Collection entries
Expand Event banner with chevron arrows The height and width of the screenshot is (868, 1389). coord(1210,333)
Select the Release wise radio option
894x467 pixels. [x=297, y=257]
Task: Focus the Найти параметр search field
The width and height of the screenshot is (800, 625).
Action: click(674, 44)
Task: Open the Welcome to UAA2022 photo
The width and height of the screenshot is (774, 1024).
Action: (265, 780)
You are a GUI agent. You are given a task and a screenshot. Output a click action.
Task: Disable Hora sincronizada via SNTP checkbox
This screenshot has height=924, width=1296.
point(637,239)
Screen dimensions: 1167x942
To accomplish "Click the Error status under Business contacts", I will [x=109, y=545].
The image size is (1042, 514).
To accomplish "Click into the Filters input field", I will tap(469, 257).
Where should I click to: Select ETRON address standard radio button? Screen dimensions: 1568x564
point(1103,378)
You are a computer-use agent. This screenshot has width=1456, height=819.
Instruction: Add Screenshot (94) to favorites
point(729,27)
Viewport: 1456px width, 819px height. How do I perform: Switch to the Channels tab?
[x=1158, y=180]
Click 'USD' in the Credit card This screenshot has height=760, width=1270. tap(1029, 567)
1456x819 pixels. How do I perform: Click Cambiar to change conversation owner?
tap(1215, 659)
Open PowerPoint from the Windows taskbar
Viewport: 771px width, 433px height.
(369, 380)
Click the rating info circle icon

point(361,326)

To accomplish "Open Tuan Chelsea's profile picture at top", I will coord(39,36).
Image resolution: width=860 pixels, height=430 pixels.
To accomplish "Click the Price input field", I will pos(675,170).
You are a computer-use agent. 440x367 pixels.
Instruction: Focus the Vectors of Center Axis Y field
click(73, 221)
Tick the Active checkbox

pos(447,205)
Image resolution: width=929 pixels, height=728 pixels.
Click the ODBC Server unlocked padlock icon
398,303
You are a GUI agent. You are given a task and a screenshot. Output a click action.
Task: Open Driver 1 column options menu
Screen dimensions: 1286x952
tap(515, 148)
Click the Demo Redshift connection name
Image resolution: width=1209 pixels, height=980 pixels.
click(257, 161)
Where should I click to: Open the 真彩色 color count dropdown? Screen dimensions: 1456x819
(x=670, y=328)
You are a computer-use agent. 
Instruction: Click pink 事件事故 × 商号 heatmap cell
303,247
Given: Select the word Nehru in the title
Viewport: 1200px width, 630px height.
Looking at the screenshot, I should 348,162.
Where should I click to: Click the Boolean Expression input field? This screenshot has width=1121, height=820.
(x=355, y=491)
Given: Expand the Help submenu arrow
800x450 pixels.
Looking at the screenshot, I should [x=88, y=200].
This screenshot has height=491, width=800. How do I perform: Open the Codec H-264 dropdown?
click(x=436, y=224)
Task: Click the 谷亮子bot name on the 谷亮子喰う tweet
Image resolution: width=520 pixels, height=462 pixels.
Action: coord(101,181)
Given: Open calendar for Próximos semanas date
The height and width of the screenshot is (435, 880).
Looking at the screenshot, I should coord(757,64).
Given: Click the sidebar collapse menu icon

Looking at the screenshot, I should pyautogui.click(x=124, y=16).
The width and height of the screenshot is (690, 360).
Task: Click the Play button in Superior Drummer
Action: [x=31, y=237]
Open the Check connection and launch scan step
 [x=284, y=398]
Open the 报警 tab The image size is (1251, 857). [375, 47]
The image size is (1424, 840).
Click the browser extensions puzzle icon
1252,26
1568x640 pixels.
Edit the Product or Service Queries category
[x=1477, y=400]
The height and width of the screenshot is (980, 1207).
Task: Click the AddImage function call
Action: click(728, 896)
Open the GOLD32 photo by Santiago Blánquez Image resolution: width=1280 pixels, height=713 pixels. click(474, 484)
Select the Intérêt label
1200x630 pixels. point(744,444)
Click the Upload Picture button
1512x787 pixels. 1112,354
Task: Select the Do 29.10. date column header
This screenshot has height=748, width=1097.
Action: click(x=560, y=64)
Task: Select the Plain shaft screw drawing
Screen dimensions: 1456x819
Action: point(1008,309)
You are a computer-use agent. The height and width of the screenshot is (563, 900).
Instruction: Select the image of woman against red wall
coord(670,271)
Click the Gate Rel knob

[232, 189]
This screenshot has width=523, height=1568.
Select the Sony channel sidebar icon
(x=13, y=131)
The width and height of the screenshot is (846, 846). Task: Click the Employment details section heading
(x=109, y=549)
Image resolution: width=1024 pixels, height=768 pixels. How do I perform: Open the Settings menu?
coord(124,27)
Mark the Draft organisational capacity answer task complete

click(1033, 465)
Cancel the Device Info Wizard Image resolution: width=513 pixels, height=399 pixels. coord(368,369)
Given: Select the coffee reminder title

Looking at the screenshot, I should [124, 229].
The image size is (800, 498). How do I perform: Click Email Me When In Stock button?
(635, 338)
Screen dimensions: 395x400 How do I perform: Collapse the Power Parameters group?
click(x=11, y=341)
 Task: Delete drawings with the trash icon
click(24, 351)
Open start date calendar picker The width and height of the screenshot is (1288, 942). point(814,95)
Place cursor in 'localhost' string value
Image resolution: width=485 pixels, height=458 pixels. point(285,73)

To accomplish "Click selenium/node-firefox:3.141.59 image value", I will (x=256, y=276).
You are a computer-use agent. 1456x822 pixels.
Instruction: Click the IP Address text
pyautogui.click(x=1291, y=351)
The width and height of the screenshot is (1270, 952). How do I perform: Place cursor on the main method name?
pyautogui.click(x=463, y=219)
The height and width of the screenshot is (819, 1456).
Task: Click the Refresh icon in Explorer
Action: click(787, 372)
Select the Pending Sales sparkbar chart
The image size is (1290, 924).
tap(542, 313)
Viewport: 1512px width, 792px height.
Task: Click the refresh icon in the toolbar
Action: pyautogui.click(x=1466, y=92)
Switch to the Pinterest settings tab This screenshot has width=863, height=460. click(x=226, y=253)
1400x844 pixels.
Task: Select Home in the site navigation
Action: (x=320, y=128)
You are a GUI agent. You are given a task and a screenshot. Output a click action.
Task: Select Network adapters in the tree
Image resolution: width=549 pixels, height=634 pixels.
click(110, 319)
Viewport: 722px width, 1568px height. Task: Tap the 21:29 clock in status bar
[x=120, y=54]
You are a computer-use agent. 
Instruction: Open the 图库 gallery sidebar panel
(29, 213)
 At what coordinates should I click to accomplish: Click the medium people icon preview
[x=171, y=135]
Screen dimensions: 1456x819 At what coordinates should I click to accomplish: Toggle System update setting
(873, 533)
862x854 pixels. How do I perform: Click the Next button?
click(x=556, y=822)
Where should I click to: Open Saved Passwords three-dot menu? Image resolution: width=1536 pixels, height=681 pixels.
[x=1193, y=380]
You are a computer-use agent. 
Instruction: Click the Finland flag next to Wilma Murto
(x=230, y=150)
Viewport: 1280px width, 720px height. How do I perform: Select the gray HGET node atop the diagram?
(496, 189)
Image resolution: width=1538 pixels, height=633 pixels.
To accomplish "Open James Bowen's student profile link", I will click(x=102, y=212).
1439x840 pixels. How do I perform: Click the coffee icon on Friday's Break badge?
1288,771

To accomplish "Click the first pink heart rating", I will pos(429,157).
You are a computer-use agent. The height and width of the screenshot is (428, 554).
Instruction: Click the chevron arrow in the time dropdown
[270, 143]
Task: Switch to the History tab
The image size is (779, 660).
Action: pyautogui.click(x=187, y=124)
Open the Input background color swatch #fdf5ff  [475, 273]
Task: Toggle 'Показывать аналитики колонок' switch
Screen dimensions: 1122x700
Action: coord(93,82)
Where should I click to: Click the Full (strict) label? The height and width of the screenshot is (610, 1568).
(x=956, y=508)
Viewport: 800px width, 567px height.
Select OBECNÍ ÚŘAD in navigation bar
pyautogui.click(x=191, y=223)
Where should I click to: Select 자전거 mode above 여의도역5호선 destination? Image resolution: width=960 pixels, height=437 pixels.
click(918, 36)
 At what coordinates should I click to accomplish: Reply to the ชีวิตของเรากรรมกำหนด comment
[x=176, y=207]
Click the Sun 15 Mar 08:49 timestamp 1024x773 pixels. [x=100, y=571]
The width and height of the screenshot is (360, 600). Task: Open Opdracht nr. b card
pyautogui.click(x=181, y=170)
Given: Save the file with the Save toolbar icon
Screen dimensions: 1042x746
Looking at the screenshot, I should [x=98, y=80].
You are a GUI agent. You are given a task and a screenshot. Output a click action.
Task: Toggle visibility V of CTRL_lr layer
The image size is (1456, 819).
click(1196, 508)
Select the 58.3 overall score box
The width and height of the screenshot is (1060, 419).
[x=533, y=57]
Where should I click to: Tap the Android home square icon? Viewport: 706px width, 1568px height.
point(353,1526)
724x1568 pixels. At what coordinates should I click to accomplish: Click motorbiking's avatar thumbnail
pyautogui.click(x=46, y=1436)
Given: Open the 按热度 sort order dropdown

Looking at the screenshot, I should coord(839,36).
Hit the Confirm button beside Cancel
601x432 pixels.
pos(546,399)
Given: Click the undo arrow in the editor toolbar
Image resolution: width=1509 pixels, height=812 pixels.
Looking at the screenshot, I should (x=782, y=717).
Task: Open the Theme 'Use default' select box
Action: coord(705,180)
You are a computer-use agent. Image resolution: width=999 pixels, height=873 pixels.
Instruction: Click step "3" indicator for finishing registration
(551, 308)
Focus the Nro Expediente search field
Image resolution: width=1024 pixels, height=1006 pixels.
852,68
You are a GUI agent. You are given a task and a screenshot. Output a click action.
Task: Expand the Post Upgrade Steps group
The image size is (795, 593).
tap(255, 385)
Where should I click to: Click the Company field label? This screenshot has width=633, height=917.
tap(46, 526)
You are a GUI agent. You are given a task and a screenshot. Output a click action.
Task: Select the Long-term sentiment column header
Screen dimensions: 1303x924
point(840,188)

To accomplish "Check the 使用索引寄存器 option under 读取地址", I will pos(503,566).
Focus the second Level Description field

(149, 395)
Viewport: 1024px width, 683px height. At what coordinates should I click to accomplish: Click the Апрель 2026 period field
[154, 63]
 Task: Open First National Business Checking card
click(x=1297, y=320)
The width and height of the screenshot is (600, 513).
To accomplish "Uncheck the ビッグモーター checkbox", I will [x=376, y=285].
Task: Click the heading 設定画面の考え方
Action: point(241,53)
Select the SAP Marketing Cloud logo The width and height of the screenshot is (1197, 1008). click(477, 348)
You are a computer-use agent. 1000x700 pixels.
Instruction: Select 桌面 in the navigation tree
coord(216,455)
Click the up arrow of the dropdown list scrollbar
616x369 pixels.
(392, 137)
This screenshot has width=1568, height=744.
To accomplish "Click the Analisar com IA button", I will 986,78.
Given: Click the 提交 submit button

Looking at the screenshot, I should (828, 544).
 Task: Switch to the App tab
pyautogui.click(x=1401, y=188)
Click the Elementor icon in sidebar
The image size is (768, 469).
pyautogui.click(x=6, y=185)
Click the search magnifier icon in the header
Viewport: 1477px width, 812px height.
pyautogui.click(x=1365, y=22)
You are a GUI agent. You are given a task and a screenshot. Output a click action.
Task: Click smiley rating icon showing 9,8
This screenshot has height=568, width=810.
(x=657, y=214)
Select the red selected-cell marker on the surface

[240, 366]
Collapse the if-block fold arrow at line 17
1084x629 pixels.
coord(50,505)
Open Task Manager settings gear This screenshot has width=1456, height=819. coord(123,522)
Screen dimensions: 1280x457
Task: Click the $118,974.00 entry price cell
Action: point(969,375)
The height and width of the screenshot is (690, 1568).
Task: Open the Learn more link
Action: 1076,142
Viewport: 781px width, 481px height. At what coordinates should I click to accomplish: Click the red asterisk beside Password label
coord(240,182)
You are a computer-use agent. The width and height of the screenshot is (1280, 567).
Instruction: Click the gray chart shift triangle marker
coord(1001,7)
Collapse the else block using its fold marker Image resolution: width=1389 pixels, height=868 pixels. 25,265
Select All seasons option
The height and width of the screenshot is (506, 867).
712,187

[JOB]
List the lines of the records above as a numbered list, starting at the line containing "Where should I click to: Open the" and ending at the line containing "Looking at the screenshot, I should [x=88, y=200].", with blank lines left out.

[ANSWER TO THE TASK]
1. Where should I click to: Open the 真彩色 color count dropdown? Screen dimensions: 1456x819
2. (x=670, y=328)
3. You are a computer-use agent. 
4. Instruction: Click pink 事件事故 × 商号 heatmap cell
5. 303,247
6. Given: Select the word Nehru in the title
7. Viewport: 1200px width, 630px height.
8. Looking at the screenshot, I should 348,162.
9. Where should I click to: Click the Boolean Expression input field? This screenshot has width=1121, height=820.
10. (x=355, y=491)
11. Given: Expand the Help submenu arrow
12. 800x450 pixels.
13. Looking at the screenshot, I should [x=88, y=200].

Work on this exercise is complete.